= EXERCISE DESCRIPTION =
Please show all lines of the records that include "left".

[Saved data entries]
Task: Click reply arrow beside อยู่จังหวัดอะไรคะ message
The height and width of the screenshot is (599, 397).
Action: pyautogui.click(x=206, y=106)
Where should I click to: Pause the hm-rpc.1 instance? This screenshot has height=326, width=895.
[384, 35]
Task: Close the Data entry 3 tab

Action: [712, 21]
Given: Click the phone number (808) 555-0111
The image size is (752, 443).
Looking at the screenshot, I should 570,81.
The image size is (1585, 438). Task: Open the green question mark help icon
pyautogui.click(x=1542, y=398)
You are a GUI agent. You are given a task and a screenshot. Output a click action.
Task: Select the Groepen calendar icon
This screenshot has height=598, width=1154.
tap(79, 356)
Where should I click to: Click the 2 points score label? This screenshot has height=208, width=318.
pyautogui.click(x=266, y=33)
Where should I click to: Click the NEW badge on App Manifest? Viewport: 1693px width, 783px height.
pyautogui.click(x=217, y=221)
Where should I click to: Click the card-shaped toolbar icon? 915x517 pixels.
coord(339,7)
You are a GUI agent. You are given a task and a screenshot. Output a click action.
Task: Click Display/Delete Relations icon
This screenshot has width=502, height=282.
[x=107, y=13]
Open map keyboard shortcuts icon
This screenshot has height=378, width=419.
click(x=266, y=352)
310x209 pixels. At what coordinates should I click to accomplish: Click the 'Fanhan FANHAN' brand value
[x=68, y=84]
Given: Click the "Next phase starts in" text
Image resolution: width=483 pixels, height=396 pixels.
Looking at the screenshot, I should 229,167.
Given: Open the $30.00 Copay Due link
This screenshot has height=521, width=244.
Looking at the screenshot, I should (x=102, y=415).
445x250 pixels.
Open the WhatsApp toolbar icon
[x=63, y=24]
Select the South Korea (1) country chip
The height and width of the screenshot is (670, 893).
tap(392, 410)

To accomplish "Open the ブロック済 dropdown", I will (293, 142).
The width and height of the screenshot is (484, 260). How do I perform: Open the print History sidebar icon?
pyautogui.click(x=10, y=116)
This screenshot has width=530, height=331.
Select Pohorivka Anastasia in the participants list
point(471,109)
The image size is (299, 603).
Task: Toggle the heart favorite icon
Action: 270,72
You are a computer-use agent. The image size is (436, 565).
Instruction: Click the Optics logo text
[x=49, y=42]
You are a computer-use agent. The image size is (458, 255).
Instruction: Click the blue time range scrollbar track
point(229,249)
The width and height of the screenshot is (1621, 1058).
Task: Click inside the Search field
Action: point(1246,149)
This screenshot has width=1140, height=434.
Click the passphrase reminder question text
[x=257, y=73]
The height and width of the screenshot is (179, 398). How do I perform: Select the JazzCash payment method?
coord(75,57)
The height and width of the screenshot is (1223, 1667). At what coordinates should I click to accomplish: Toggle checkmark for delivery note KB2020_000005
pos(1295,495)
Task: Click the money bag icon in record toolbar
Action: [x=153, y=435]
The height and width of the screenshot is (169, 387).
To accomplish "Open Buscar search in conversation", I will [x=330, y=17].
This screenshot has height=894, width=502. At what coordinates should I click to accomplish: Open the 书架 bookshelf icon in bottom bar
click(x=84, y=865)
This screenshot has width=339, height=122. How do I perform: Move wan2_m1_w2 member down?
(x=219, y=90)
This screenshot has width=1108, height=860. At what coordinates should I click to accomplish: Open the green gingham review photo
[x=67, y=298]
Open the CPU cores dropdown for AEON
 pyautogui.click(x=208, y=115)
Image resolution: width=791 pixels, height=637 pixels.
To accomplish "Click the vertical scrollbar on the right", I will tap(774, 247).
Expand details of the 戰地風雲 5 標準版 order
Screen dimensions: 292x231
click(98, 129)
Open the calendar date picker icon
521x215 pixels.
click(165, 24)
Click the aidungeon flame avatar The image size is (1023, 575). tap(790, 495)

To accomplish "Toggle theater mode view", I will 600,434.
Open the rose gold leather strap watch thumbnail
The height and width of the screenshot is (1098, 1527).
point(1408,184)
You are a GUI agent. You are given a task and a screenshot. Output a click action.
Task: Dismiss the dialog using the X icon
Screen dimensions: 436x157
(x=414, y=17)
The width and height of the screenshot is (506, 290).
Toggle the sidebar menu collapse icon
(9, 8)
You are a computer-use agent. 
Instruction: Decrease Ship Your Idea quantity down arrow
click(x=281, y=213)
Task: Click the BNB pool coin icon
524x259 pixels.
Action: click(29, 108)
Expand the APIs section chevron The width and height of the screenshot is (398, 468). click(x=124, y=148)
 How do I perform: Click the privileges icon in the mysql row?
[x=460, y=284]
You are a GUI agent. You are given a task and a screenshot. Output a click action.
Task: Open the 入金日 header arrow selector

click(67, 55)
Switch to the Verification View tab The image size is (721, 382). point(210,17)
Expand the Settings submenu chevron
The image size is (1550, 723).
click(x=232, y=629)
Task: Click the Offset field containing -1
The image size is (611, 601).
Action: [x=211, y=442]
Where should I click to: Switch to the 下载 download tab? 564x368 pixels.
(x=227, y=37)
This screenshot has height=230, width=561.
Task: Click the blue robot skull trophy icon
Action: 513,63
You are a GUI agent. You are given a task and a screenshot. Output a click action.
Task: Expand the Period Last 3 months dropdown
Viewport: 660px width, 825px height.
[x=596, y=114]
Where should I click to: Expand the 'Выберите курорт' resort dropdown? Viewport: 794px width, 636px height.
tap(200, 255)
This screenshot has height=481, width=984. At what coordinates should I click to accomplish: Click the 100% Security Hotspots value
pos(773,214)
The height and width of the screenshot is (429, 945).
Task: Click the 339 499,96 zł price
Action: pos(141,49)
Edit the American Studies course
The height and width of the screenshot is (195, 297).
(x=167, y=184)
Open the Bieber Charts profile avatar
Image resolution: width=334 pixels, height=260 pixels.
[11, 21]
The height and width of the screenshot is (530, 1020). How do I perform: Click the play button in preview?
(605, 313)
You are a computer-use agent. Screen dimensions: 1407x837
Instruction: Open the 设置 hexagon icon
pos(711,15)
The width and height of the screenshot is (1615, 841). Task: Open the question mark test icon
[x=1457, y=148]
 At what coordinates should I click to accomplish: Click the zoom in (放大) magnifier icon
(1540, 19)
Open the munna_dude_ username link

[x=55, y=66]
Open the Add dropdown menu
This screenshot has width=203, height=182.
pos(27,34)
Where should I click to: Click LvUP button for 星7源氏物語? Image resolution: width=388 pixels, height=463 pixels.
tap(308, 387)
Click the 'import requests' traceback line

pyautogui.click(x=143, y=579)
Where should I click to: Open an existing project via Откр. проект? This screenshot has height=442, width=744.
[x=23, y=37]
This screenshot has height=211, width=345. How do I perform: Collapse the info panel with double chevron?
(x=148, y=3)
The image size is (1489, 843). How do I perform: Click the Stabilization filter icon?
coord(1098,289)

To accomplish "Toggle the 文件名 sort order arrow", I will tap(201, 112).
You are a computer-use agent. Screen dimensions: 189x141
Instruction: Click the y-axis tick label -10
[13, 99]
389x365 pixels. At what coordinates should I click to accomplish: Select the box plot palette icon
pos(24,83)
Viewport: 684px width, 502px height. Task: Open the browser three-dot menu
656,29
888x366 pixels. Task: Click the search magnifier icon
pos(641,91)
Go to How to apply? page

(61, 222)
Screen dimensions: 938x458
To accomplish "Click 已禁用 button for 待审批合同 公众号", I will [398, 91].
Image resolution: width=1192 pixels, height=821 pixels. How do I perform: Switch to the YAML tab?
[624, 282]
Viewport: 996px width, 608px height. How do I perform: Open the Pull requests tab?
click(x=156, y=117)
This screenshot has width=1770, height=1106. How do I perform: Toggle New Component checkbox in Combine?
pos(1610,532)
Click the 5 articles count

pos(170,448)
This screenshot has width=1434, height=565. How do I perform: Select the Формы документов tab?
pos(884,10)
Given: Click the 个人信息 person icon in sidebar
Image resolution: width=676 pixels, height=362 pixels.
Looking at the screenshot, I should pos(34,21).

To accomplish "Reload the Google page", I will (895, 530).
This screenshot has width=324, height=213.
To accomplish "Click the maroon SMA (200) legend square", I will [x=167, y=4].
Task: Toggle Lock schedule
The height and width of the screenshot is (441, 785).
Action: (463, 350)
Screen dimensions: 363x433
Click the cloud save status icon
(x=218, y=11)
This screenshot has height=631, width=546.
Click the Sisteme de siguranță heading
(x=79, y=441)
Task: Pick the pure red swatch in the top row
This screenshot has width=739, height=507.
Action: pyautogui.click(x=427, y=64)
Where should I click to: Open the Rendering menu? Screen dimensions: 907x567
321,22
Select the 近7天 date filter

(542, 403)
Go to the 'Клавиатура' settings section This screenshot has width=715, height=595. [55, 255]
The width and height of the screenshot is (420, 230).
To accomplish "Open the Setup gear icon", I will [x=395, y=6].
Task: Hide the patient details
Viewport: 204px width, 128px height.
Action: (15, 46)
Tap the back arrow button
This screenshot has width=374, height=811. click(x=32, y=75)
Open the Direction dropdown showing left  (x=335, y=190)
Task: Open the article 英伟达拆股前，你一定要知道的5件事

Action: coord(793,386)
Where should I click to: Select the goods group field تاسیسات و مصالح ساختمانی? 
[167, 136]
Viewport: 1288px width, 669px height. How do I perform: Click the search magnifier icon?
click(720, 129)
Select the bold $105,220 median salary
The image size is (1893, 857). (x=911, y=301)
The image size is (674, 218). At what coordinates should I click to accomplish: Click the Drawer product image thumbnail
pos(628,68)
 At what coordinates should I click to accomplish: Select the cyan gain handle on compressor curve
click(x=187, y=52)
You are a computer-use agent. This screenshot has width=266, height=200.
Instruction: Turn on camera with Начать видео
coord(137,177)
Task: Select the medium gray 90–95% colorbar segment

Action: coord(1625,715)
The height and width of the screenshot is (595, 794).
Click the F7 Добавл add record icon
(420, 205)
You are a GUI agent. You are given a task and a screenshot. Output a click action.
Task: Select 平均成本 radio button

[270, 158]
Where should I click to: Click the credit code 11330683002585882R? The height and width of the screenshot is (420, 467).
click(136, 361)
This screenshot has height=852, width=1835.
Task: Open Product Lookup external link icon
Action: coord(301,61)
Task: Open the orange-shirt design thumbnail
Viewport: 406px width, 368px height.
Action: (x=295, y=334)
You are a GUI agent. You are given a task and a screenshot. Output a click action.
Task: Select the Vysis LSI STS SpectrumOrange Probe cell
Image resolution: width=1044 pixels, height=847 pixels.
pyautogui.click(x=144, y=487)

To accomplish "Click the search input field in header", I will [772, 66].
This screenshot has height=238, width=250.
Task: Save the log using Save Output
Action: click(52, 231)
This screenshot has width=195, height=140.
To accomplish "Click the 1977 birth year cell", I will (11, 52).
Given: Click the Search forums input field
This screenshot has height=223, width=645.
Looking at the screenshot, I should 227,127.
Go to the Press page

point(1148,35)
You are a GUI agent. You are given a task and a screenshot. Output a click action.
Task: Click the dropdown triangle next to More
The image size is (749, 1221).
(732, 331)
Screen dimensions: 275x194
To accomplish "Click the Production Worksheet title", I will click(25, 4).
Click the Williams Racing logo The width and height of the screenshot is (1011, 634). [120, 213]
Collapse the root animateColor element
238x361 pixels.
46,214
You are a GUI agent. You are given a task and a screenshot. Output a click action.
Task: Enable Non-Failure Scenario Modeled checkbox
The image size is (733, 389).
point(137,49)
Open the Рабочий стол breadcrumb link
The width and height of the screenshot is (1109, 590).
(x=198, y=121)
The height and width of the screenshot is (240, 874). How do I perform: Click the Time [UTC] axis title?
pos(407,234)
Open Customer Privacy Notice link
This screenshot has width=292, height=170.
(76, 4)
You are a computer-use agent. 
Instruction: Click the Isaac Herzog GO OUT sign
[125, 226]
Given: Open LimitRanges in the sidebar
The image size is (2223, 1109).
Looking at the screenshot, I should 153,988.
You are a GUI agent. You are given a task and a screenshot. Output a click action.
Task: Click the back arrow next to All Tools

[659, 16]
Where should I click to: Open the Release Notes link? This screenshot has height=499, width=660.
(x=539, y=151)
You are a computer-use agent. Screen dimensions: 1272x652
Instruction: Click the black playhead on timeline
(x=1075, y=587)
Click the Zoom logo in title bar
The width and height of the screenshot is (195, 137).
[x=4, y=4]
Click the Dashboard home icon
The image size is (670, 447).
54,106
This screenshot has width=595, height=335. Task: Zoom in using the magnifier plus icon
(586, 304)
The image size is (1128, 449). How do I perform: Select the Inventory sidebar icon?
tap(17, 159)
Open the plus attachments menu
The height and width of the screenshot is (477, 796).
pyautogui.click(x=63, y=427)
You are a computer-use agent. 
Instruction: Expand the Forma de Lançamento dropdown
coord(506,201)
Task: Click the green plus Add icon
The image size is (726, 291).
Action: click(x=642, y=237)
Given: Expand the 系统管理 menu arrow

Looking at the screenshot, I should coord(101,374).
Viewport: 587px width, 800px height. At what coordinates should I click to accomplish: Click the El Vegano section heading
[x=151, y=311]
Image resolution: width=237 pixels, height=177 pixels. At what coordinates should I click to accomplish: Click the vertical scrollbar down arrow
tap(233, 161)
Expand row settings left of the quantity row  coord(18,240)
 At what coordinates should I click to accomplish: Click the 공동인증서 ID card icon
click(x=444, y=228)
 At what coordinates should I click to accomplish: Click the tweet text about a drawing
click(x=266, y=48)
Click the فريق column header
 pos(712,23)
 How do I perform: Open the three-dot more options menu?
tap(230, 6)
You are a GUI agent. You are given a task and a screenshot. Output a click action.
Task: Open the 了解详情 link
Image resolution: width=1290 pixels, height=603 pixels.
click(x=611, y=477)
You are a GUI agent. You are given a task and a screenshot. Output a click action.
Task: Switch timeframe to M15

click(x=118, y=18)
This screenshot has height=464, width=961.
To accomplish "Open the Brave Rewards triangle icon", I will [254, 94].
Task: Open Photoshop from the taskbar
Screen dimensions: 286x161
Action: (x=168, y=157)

= COMPLETED EXERCISE =
Open the Direction dropdown showing left  (x=335, y=190)
Expand row settings left of the quantity row  coord(18,240)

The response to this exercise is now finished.